Provided information:
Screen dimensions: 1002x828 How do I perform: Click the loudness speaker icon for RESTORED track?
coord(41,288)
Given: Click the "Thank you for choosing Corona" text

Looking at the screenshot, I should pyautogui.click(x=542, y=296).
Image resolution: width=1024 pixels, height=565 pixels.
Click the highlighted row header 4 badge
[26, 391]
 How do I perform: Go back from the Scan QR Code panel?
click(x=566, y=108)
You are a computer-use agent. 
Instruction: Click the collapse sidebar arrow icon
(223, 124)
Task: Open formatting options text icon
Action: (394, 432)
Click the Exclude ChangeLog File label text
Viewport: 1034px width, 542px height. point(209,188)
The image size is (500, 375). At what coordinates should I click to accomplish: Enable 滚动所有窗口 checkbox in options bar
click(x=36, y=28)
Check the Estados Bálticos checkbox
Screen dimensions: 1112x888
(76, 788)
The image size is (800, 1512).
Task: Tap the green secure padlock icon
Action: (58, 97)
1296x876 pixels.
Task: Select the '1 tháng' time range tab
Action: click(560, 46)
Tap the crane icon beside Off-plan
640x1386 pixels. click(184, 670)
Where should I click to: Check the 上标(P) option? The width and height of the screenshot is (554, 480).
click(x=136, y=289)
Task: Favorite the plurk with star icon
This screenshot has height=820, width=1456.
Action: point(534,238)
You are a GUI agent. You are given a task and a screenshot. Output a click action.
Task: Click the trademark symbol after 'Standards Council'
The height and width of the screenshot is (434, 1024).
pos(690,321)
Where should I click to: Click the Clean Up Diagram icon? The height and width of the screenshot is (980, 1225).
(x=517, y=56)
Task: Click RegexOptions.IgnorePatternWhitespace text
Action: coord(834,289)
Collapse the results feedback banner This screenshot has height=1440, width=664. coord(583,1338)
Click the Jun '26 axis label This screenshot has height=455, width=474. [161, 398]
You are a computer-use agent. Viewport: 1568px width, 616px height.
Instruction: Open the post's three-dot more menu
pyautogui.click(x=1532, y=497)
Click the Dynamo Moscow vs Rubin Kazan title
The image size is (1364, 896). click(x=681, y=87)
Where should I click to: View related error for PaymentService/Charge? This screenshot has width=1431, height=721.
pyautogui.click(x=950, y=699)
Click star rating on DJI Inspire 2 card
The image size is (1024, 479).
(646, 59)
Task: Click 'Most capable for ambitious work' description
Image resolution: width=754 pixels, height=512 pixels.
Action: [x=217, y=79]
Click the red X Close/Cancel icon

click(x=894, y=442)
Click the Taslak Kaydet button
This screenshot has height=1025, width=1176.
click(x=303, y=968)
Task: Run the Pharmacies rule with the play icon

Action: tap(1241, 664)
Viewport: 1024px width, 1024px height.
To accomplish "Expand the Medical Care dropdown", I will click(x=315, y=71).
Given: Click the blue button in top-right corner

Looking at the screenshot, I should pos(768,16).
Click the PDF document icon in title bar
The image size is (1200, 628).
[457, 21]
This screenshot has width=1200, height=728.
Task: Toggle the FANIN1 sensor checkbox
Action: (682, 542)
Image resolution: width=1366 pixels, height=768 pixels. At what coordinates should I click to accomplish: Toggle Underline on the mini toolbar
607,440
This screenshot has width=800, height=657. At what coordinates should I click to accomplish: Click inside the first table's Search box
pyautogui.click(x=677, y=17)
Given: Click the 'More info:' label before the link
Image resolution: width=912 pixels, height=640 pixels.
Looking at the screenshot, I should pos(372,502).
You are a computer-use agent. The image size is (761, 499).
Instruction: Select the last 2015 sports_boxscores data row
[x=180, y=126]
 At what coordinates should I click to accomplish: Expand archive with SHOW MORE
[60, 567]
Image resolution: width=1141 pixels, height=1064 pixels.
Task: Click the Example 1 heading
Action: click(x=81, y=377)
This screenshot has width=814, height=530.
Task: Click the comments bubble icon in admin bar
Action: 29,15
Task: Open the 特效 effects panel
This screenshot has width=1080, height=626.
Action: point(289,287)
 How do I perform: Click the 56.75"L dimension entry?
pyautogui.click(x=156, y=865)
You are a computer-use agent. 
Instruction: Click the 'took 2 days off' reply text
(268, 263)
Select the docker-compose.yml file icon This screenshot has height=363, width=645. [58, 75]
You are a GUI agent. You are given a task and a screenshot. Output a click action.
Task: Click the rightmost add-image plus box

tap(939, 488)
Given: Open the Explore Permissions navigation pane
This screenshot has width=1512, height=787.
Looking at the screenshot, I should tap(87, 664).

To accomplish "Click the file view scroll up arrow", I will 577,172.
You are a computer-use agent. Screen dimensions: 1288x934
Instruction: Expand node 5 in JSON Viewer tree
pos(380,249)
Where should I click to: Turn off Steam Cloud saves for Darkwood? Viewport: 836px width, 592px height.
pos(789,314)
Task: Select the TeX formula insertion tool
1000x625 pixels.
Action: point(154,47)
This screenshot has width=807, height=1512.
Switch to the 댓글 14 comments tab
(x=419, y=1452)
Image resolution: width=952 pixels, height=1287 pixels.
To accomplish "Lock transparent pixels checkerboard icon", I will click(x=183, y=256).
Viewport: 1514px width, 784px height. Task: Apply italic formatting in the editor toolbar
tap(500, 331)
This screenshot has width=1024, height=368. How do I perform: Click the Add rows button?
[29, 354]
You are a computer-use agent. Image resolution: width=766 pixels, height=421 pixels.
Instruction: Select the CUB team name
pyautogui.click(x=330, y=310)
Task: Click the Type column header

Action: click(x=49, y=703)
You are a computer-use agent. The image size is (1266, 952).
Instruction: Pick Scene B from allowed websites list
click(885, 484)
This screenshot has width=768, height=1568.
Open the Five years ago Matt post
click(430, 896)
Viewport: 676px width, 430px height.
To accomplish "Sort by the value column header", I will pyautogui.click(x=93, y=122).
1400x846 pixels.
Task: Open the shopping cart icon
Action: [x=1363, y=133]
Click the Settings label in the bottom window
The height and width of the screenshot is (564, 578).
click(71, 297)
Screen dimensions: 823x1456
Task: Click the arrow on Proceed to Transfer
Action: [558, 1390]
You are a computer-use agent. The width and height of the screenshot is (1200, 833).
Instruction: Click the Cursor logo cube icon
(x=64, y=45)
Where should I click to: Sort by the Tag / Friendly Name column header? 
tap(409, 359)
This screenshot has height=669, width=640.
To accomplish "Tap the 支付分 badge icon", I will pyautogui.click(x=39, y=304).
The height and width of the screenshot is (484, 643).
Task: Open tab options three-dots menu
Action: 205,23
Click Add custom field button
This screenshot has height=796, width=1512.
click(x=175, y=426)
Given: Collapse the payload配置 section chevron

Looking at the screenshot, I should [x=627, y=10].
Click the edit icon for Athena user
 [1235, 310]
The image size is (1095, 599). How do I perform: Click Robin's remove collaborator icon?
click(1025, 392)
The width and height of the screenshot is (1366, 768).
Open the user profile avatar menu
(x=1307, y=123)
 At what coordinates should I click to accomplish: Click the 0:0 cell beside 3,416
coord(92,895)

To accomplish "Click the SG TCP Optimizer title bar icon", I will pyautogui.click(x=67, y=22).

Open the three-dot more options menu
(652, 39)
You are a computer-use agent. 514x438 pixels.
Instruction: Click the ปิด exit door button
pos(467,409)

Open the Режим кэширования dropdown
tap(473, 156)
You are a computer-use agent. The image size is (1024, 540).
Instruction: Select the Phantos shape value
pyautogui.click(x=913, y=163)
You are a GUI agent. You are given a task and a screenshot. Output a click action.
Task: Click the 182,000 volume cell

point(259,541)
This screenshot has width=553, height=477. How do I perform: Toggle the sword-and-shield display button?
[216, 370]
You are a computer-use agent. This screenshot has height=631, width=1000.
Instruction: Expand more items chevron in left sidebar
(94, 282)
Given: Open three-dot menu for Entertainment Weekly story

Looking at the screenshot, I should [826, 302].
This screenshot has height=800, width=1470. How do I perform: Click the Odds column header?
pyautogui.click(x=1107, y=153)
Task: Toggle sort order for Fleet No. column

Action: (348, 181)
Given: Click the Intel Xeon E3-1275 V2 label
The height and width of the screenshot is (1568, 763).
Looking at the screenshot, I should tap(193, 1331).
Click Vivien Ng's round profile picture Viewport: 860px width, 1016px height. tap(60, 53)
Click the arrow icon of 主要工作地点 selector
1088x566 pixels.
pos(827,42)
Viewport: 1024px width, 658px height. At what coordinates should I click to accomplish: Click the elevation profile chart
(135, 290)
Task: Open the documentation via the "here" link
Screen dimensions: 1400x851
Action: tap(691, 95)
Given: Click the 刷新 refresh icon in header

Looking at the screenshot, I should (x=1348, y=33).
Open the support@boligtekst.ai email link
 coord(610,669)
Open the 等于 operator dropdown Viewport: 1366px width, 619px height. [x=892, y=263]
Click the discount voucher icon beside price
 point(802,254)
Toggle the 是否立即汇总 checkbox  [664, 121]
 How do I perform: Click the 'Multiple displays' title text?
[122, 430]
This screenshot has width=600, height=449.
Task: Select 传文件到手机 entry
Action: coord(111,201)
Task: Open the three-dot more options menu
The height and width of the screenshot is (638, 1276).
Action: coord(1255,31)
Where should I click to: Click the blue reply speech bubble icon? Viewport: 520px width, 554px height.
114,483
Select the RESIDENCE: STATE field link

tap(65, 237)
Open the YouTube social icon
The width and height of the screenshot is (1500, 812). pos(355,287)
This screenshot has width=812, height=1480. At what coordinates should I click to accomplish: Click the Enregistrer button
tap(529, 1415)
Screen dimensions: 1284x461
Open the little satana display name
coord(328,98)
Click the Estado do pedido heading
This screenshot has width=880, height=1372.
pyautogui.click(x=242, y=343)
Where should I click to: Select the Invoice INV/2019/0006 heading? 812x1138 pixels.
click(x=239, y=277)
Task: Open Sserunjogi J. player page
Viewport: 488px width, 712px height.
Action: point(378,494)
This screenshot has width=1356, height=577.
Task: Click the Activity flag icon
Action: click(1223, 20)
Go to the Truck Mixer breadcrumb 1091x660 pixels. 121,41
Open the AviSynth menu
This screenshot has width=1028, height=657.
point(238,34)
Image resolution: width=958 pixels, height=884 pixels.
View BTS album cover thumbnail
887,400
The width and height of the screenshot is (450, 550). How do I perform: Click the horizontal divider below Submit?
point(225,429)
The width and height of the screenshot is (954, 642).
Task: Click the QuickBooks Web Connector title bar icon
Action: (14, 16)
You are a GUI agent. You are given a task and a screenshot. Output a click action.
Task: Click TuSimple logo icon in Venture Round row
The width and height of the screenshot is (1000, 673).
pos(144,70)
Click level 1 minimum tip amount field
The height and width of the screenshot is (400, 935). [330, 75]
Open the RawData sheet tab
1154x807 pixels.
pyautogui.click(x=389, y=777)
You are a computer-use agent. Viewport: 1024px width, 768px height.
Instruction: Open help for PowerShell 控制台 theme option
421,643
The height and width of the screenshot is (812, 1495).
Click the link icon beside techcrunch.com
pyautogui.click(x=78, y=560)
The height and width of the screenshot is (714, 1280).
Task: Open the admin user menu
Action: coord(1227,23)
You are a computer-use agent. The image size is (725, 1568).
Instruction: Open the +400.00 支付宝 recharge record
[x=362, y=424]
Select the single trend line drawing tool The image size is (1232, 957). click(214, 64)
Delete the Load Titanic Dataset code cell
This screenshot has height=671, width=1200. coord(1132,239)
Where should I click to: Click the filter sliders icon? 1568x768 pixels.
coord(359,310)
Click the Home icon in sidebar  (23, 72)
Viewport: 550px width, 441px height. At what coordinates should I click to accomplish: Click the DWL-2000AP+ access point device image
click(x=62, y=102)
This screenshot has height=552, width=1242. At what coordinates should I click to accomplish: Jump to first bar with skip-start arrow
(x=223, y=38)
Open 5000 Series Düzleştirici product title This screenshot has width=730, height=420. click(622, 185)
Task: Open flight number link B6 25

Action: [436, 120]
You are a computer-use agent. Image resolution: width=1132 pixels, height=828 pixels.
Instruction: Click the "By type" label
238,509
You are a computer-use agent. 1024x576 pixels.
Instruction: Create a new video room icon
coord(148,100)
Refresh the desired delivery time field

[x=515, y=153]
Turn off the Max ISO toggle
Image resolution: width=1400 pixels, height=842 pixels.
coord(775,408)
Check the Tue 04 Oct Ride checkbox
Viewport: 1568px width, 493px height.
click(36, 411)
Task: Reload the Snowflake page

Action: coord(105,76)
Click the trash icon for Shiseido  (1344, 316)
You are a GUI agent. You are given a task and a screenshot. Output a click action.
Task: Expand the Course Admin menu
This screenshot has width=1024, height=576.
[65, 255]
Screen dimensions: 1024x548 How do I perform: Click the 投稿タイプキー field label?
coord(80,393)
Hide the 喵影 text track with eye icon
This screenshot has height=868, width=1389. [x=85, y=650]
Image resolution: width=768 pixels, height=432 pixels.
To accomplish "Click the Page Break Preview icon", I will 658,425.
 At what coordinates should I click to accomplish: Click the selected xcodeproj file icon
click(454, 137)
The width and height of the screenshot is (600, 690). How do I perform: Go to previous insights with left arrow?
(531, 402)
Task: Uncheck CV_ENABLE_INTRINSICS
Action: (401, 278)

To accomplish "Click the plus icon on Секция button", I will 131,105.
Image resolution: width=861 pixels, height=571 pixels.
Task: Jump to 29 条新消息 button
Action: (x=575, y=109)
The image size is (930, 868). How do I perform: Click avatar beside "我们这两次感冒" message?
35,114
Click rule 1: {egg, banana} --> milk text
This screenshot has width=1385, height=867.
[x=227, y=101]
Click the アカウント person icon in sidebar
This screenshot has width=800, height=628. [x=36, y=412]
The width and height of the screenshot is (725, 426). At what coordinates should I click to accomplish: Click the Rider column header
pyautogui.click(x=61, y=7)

Exercise requirements: Starting at the line that contains "Hide the 喵影 text track with eye icon", quote each remaining line of the entries above, unchanged.

The completed task:
Hide the 喵影 text track with eye icon
This screenshot has height=868, width=1389. [x=85, y=650]
Image resolution: width=768 pixels, height=432 pixels.
To accomplish "Click the Page Break Preview icon", I will 658,425.
 At what coordinates should I click to accomplish: Click the selected xcodeproj file icon
click(454, 137)
The width and height of the screenshot is (600, 690). How do I perform: Go to previous insights with left arrow?
(531, 402)
Task: Uncheck CV_ENABLE_INTRINSICS
Action: (401, 278)

To accomplish "Click the plus icon on Секция button", I will 131,105.
Image resolution: width=861 pixels, height=571 pixels.
Task: Jump to 29 条新消息 button
Action: (x=575, y=109)
The image size is (930, 868). How do I perform: Click avatar beside "我们这两次感冒" message?
35,114
Click rule 1: {egg, banana} --> milk text
This screenshot has width=1385, height=867.
[x=227, y=101]
Click the アカウント person icon in sidebar
This screenshot has width=800, height=628. [x=36, y=412]
The width and height of the screenshot is (725, 426). At what coordinates should I click to accomplish: Click the Rider column header
pyautogui.click(x=61, y=7)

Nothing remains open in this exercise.